Find the area of a square with a diagonal of 12 in.

Answer

**step1** Understanding the properties of a square

A square has four equal sides and four right angles. Its diagonals are equal in length, bisect each other at right angles, and divide the square into four congruent right-angled triangles.

**step2** Determining the length of half-diagonals

Given that the diagonal of the square is 12 inches, each half-diagonal is obtained by dividing the full diagonal length by 2.
Length of half-diagonal = 12 inches $$\div$$ 2 = 6 inches.

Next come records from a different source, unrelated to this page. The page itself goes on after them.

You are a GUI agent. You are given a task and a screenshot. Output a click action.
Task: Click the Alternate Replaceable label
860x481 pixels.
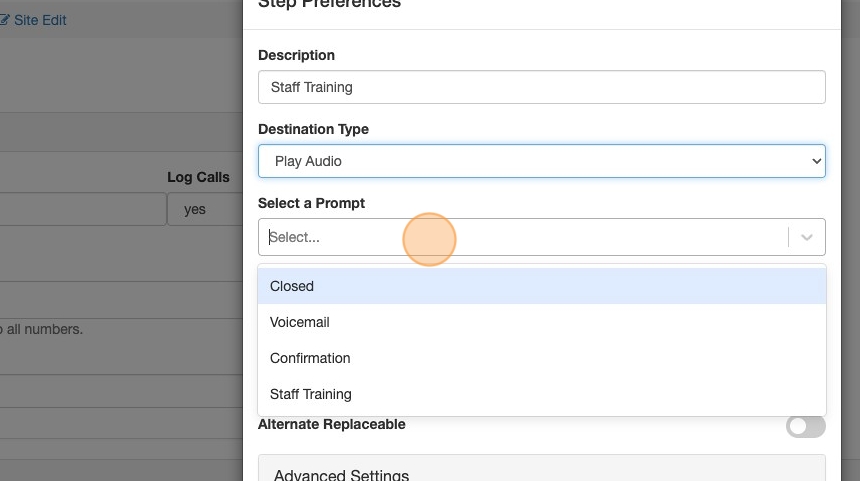tap(331, 424)
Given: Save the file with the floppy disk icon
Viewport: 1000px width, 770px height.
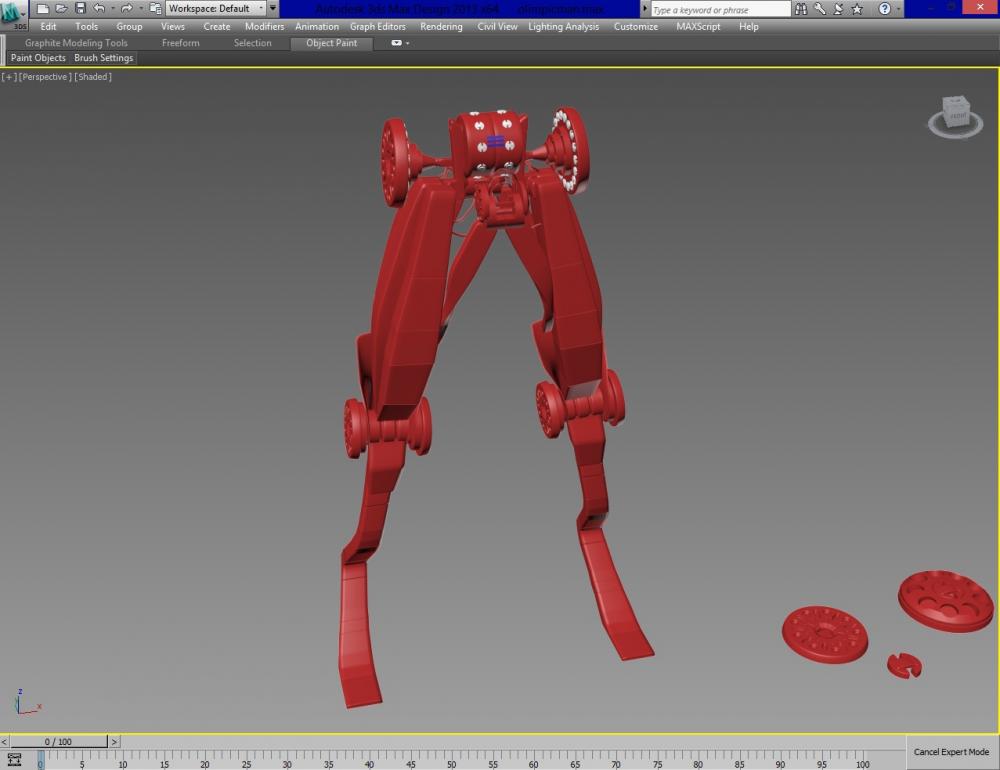Looking at the screenshot, I should [x=81, y=9].
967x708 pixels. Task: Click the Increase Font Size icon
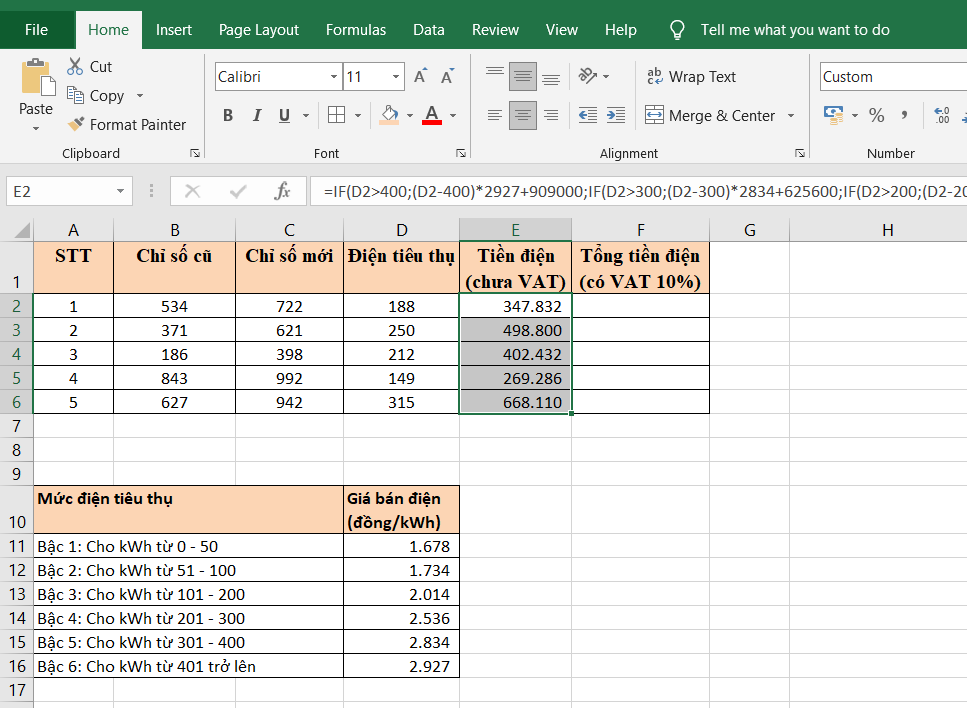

**step3** Calculating the area of one small triangle

The square is divided into four congruent right-angled triangles by its diagonals. The legs (sides forming the right angle) of each of these small triangles are the half-diagonals.
The formula for the area of a triangle is $$\frac{1}{2}$$ $$\times$$ base $$\times$$ height.
In this case, the base and height of one small triangle are both equal to the length of the half-diagonal, which is 6 inches.
Area of one small triangle = $$\frac{1}{2}$$ $$\times$$ 6 inches $$\times$$ 6 inches = $$\frac{1}{2}$$ $$\times$$ 36 square inches = 18 square inches.

**step4** Calculating the total area of the square

Since the square is composed of four such congruent triangles, the total area of the square is 4 times the area of one small triangle.
Total area of the square = 4 $$\times$$ 18 square inches = 72 square inches.